START Information shown

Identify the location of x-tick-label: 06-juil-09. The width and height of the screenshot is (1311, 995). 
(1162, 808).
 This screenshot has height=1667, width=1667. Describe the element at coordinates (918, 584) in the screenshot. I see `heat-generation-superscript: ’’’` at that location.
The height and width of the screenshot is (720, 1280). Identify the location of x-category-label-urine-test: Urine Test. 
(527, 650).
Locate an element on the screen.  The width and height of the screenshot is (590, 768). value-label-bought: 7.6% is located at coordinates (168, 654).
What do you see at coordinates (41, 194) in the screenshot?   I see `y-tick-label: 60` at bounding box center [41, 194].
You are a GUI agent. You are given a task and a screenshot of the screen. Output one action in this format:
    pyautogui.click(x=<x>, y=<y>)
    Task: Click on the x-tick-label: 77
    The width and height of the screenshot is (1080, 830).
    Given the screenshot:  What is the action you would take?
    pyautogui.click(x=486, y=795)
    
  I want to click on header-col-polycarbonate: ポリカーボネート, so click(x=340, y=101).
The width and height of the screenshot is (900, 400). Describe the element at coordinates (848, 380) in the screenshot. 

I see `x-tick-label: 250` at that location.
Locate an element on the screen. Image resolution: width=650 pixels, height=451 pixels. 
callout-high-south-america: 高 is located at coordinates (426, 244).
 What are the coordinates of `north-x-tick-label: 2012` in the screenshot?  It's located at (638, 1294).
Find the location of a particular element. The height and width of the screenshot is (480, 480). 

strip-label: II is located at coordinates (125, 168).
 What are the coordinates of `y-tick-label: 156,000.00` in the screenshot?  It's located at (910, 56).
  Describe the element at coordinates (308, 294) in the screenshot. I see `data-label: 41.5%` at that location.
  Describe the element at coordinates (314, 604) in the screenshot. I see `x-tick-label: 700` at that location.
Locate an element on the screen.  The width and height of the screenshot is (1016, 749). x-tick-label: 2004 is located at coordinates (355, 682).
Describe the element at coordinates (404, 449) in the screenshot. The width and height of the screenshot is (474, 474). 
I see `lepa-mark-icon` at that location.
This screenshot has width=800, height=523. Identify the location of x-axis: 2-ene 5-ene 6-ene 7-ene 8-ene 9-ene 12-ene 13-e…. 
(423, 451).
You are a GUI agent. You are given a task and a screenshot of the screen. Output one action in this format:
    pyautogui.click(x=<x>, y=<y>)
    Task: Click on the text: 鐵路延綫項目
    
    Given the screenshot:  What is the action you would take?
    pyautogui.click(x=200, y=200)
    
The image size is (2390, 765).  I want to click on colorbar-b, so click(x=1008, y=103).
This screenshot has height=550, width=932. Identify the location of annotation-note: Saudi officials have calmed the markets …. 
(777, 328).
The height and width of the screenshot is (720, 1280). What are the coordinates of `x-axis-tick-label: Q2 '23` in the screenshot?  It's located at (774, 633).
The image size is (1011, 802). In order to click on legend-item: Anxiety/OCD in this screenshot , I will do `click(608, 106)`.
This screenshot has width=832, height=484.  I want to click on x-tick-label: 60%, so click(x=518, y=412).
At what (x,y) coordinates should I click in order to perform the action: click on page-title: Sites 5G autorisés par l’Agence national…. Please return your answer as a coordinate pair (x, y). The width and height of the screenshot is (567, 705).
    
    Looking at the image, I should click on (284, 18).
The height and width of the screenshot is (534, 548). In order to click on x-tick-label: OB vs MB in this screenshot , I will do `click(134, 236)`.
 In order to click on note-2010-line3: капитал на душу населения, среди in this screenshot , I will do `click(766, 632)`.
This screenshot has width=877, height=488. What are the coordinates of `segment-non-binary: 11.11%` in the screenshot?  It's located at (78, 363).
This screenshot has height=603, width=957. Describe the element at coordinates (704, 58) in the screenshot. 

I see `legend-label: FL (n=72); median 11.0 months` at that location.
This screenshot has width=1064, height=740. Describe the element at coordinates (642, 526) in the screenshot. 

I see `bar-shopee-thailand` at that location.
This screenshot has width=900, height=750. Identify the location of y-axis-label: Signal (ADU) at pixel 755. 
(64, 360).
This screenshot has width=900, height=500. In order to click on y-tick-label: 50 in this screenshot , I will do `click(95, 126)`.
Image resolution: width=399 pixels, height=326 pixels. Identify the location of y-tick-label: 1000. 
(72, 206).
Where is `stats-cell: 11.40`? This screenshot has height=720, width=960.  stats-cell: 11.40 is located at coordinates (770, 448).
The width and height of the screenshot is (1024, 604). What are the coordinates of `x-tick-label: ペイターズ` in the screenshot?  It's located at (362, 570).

END Information shown

Problem to solve: Extract every one of the rows above, reproducing each line verbatim.

Response for this exercise:
Identify the location of x-tick-label: 06-juil-09. The width and height of the screenshot is (1311, 995). 
(1162, 808).
 This screenshot has height=1667, width=1667. Describe the element at coordinates (918, 584) in the screenshot. I see `heat-generation-superscript: ’’’` at that location.
The height and width of the screenshot is (720, 1280). Identify the location of x-category-label-urine-test: Urine Test. 
(527, 650).
Locate an element on the screen.  The width and height of the screenshot is (590, 768). value-label-bought: 7.6% is located at coordinates (168, 654).
What do you see at coordinates (41, 194) in the screenshot?   I see `y-tick-label: 60` at bounding box center [41, 194].
You are a GUI agent. You are given a task and a screenshot of the screen. Output one action in this format:
    pyautogui.click(x=<x>, y=<y>)
    Task: Click on the x-tick-label: 77
    The width and height of the screenshot is (1080, 830).
    Given the screenshot:  What is the action you would take?
    pyautogui.click(x=486, y=795)
    
  I want to click on header-col-polycarbonate: ポリカーボネート, so click(x=340, y=101).
The width and height of the screenshot is (900, 400). Describe the element at coordinates (848, 380) in the screenshot. 

I see `x-tick-label: 250` at that location.
Locate an element on the screen. Image resolution: width=650 pixels, height=451 pixels. 
callout-high-south-america: 高 is located at coordinates (426, 244).
 What are the coordinates of `north-x-tick-label: 2012` in the screenshot?  It's located at (638, 1294).
Find the location of a particular element. The height and width of the screenshot is (480, 480). 

strip-label: II is located at coordinates (125, 168).
 What are the coordinates of `y-tick-label: 156,000.00` in the screenshot?  It's located at (910, 56).
  Describe the element at coordinates (308, 294) in the screenshot. I see `data-label: 41.5%` at that location.
  Describe the element at coordinates (314, 604) in the screenshot. I see `x-tick-label: 700` at that location.
Locate an element on the screen.  The width and height of the screenshot is (1016, 749). x-tick-label: 2004 is located at coordinates (355, 682).
Describe the element at coordinates (404, 449) in the screenshot. The width and height of the screenshot is (474, 474). 
I see `lepa-mark-icon` at that location.
This screenshot has width=800, height=523. Identify the location of x-axis: 2-ene 5-ene 6-ene 7-ene 8-ene 9-ene 12-ene 13-e…. 
(423, 451).
You are a GUI agent. You are given a task and a screenshot of the screen. Output one action in this format:
    pyautogui.click(x=<x>, y=<y>)
    Task: Click on the text: 鐵路延綫項目
    
    Given the screenshot:  What is the action you would take?
    pyautogui.click(x=200, y=200)
    
The image size is (2390, 765).  I want to click on colorbar-b, so click(x=1008, y=103).
This screenshot has height=550, width=932. Identify the location of annotation-note: Saudi officials have calmed the markets …. 
(777, 328).
The height and width of the screenshot is (720, 1280). What are the coordinates of `x-axis-tick-label: Q2 '23` in the screenshot?  It's located at (774, 633).
The image size is (1011, 802). In order to click on legend-item: Anxiety/OCD in this screenshot , I will do `click(608, 106)`.
This screenshot has width=832, height=484.  I want to click on x-tick-label: 60%, so click(x=518, y=412).
At what (x,y) coordinates should I click in order to perform the action: click on page-title: Sites 5G autorisés par l’Agence national…. Please return your answer as a coordinate pair (x, y). The width and height of the screenshot is (567, 705).
    
    Looking at the image, I should click on (284, 18).
The height and width of the screenshot is (534, 548). In order to click on x-tick-label: OB vs MB in this screenshot , I will do `click(134, 236)`.
 In order to click on note-2010-line3: капитал на душу населения, среди in this screenshot , I will do `click(766, 632)`.
This screenshot has width=877, height=488. What are the coordinates of `segment-non-binary: 11.11%` in the screenshot?  It's located at (78, 363).
This screenshot has height=603, width=957. Describe the element at coordinates (704, 58) in the screenshot. 

I see `legend-label: FL (n=72); median 11.0 months` at that location.
This screenshot has width=1064, height=740. Describe the element at coordinates (642, 526) in the screenshot. 

I see `bar-shopee-thailand` at that location.
This screenshot has width=900, height=750. Identify the location of y-axis-label: Signal (ADU) at pixel 755. 
(64, 360).
This screenshot has width=900, height=500. In order to click on y-tick-label: 50 in this screenshot , I will do `click(95, 126)`.
Image resolution: width=399 pixels, height=326 pixels. Identify the location of y-tick-label: 1000. 
(72, 206).
Where is `stats-cell: 11.40`? This screenshot has height=720, width=960.  stats-cell: 11.40 is located at coordinates (770, 448).
The width and height of the screenshot is (1024, 604). What are the coordinates of `x-tick-label: ペイターズ` in the screenshot?  It's located at (362, 570).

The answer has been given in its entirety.